======== DATASET ========
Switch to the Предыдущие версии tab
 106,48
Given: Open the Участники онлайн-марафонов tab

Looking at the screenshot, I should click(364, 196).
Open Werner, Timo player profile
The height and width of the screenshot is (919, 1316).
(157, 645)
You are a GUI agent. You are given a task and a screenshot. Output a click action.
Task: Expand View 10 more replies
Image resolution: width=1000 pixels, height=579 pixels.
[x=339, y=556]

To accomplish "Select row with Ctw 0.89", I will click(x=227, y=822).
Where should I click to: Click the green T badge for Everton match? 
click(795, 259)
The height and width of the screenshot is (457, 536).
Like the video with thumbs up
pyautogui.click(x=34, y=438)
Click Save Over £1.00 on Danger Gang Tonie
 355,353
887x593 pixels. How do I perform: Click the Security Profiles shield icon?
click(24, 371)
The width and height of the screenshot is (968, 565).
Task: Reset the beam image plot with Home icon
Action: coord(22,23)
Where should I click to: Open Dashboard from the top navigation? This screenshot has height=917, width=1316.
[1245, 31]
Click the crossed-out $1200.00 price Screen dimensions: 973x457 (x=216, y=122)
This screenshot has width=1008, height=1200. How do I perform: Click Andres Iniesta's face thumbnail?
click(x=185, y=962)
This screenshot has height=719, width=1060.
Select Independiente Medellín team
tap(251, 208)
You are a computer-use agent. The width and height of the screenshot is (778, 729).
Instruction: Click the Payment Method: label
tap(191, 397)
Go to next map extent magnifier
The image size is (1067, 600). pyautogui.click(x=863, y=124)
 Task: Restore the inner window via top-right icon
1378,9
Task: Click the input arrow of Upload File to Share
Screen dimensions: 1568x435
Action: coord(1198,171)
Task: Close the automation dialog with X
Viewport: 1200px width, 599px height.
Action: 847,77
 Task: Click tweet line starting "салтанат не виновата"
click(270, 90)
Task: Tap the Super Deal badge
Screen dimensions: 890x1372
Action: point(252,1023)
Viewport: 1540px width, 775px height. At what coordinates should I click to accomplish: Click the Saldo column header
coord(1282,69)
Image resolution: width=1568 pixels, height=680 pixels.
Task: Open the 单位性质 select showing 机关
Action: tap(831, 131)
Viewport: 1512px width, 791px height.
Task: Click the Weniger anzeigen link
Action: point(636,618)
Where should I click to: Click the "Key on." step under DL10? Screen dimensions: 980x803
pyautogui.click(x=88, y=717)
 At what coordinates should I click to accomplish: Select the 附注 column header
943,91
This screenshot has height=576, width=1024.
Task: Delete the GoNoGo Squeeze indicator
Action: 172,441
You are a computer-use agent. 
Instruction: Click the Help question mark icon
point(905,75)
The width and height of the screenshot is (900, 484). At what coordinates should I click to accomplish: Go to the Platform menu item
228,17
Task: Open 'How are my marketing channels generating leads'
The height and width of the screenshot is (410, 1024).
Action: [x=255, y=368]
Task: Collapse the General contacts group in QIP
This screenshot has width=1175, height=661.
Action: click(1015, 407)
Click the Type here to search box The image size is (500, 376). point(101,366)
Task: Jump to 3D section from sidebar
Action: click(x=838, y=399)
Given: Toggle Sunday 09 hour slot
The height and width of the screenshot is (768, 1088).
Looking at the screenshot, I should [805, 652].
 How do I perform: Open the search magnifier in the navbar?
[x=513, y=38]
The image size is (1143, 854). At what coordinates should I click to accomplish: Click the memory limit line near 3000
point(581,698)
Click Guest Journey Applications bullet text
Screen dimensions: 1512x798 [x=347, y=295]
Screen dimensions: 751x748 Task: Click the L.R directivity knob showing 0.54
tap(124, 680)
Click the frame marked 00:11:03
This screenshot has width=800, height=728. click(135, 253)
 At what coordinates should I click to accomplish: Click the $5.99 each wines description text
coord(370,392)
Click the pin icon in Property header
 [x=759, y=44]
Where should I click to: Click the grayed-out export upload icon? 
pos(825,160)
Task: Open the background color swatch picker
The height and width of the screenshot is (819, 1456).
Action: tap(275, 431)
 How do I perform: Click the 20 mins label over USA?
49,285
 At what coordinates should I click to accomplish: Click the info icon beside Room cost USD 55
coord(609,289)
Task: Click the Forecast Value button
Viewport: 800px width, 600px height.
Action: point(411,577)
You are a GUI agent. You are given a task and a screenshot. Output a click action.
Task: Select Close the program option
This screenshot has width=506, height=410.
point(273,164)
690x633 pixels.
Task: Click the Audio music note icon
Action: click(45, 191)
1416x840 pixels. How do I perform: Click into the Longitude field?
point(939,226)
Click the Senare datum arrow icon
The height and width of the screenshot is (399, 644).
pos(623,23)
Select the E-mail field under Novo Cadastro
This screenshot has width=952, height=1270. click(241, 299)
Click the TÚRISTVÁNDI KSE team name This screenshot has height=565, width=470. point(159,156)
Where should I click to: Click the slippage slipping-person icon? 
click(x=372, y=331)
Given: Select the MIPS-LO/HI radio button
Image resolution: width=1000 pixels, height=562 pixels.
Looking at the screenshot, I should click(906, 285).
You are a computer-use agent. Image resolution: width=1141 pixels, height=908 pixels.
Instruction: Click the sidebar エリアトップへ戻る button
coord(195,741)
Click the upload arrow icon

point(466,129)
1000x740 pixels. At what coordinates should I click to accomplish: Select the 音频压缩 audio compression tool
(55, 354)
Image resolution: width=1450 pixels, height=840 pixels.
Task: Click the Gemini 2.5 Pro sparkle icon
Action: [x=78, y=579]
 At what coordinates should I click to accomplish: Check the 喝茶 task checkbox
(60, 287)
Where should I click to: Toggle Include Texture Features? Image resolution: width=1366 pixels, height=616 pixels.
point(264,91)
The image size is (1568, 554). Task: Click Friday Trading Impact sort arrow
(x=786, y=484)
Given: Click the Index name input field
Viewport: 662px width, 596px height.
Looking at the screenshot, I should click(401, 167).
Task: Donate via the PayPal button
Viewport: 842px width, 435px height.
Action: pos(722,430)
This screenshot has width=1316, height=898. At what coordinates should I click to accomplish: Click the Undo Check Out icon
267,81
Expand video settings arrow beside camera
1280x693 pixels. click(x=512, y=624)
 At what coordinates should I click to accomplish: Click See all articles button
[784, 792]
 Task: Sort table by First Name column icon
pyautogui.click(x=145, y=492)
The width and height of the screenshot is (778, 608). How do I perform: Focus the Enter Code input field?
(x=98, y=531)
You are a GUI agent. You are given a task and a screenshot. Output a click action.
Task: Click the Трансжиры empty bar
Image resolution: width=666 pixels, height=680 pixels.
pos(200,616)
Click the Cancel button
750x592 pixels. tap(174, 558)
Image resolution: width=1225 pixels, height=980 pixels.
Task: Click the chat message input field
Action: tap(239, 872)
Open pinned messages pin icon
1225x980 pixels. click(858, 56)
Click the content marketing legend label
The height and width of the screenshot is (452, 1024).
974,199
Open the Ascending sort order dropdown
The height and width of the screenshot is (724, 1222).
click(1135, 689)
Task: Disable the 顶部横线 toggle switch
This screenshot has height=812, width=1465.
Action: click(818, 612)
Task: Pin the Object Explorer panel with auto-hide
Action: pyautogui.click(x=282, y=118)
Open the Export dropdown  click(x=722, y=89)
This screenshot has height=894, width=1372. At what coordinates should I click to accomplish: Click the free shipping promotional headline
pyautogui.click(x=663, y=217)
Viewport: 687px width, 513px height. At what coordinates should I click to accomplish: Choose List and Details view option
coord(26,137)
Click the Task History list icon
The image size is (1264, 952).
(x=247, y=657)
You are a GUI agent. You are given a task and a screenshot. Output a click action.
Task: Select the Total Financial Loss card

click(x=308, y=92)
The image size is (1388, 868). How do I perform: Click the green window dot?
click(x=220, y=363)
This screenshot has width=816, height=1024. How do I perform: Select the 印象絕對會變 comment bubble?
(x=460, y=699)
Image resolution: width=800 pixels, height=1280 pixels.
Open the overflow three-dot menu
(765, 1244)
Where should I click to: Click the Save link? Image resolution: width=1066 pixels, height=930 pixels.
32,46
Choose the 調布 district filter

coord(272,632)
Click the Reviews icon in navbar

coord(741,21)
========
WHAT YOU SHOULD DO » In the data above, which lines have "computer"? Report each of them.

TASK RESULT »
You are a computer-use agent. The width and height of the screenshot is (778, 729).
You are a computer-use agent. 
You are a computer-use agent. Image resolution: width=1141 pixels, height=908 pixels.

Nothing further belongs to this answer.